Beyond what the employee recovers personally, the state imposes separate civil penalties on violating employers under Labor Code 1197.1. For an initial violation that was committed intentionally, the penalty is $100 per underpaid employee per pay period. For any subsequent violation of the same type, the penalty jumps to $250 per underpaid employee per pay period, regardless of whether the employer acted intentionally.9California Legislative Information. California Code Labor Code 1197.1 – Wages, Hours and Working Conditions These penalties are collected by the Labor Commissioner and come on top of the back wages, liquidated damages, and waiting time penalties owed to the worker.
The math adds up fast. An employer who underpays 10 workers over 26 biweekly pay periods faces $65,000 in civil penalties alone on a subsequent violation, plus whatever each employee is owed individually.

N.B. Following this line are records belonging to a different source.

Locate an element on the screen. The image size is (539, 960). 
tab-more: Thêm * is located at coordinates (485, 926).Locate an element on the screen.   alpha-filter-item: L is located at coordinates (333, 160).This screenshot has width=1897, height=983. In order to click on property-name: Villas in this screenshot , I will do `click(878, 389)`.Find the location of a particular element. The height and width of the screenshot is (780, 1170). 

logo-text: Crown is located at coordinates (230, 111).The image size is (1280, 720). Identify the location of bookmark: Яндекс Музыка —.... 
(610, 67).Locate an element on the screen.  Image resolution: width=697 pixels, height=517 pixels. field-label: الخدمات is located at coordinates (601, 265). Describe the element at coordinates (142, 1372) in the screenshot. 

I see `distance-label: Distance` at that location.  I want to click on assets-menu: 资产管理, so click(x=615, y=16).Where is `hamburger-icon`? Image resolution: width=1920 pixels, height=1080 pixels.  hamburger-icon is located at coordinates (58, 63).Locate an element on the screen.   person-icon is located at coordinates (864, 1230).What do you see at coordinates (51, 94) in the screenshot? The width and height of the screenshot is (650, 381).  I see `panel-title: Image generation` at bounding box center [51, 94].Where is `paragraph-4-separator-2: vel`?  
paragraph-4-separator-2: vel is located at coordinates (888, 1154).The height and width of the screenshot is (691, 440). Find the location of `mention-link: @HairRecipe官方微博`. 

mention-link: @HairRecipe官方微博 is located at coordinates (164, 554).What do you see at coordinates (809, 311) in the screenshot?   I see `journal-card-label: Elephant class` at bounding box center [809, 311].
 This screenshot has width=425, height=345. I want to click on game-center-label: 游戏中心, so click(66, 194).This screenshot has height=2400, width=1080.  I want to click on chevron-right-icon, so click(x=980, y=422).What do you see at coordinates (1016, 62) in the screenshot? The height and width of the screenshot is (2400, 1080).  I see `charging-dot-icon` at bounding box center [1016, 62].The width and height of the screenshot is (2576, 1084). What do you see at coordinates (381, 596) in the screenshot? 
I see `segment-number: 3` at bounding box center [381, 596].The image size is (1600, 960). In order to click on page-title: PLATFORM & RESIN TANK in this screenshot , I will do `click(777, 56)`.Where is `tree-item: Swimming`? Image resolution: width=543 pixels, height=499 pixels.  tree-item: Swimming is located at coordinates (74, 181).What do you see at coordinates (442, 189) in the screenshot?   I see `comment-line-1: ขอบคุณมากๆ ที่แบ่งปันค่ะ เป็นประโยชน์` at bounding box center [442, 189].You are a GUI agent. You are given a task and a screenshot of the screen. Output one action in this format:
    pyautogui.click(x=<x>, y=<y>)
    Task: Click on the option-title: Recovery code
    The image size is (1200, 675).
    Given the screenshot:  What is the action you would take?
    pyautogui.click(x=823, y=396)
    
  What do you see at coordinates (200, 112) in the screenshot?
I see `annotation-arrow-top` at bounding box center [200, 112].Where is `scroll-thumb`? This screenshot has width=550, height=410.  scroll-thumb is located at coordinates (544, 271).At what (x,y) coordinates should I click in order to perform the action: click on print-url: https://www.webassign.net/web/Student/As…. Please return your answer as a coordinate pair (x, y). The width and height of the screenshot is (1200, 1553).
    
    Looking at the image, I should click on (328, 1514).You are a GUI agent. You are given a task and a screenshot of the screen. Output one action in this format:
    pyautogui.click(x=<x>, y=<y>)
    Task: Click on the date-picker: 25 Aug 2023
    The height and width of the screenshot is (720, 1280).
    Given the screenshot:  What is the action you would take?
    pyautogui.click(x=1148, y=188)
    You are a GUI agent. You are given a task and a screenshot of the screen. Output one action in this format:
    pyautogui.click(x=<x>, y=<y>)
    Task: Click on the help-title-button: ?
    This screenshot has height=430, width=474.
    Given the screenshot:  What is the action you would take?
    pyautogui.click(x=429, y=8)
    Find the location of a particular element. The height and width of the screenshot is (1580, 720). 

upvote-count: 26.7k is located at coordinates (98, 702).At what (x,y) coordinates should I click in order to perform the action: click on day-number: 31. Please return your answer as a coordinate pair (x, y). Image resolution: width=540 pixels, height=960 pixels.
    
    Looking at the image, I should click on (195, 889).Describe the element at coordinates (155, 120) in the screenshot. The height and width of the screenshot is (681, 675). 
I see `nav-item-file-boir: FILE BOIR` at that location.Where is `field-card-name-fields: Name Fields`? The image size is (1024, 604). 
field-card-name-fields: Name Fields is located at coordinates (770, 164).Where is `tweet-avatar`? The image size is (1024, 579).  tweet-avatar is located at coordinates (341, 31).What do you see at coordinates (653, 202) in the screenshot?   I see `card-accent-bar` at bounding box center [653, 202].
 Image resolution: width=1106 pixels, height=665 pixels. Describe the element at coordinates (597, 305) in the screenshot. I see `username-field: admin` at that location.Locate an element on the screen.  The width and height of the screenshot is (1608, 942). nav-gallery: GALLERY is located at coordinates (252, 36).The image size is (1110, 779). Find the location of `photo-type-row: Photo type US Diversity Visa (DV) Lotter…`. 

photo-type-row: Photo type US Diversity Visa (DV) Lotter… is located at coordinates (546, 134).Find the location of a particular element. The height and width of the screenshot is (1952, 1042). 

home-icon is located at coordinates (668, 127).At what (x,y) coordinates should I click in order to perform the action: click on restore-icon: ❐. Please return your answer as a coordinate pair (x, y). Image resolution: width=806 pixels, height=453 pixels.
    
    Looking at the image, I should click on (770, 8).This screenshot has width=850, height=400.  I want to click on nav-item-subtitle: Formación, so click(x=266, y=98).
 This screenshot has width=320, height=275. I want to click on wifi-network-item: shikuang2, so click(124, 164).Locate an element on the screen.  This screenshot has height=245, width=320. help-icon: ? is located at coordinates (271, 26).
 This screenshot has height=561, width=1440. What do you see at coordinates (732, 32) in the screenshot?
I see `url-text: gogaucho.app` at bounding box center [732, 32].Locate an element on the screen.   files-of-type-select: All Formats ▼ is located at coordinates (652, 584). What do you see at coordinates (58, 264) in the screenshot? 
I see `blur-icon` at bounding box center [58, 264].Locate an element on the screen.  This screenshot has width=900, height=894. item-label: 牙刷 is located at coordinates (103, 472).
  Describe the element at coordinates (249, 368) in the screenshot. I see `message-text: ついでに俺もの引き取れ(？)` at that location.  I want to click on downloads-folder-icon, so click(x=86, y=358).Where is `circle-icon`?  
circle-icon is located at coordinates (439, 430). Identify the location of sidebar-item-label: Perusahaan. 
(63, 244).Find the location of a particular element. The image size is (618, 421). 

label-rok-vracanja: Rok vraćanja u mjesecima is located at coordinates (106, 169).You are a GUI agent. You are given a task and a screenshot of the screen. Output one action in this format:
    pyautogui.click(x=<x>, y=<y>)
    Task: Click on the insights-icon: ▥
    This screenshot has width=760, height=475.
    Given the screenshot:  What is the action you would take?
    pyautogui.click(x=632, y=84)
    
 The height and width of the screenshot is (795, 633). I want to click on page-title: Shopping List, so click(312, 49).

Minimum wage violations can also be pursued through the Private Attorneys General Act (PAGA), which allows an employee to file a lawsuit on behalf of the state to recover civil penalties for Labor Code violations. Under PAGA, 35% of the recovered penalties go to the affected employees and 65% go to the Labor and Workforce Development Agency.10California Legislative Information. California Code Labor Code 2699 – Private Attorneys General Act PAGA claims are particularly powerful in cases involving many workers because the per-employee, per-pay-period penalty structure can generate substantial totals that pressure employers to settle.
One of the biggest fears workers have about filing a wage claim is losing their job over it. California law directly addresses that concern. Labor Code 98.6 prohibits employers from firing, demoting, suspending, or taking any adverse action against a worker who files a wage complaint, testifies in a wage proceeding, or even makes an oral or written complaint to the employer about unpaid wages.11California Legislative Information. California Code Labor Code 98.6 – Filing of Claim, Complaint, or Action
The statute creates a strong presumption in your favor: if your employer takes adverse action against you within 90 days of your protected activity, the law presumes it was retaliation, and the burden shifts to the employer to prove otherwise.11California Legislative Information. California Code Labor Code 98.6 – Filing of Claim, Complaint, or Action A worker who proves retaliation can recover reinstatement to their job, lost wages and benefits, and a civil penalty of up to $10,000 per employee per violation. That penalty alone makes retaliating against a wage claimant one of the more expensive mistakes an employer can make.
The federal Fair Labor Standards Act also sets a minimum wage, currently $7.25 per hour. When both federal and state minimum wage laws apply to the same worker, the employee is entitled to the higher rate.12U.S. Department of Labor. Wages and the Fair Labor Standards Act Because California’s $16.90 rate far exceeds the federal floor, the state rate controls for virtually every covered worker in California. The federal law becomes relevant mainly as a backstop: if a worker somehow falls outside California’s coverage but remains covered by the FLSA, the $7.25 federal rate still applies.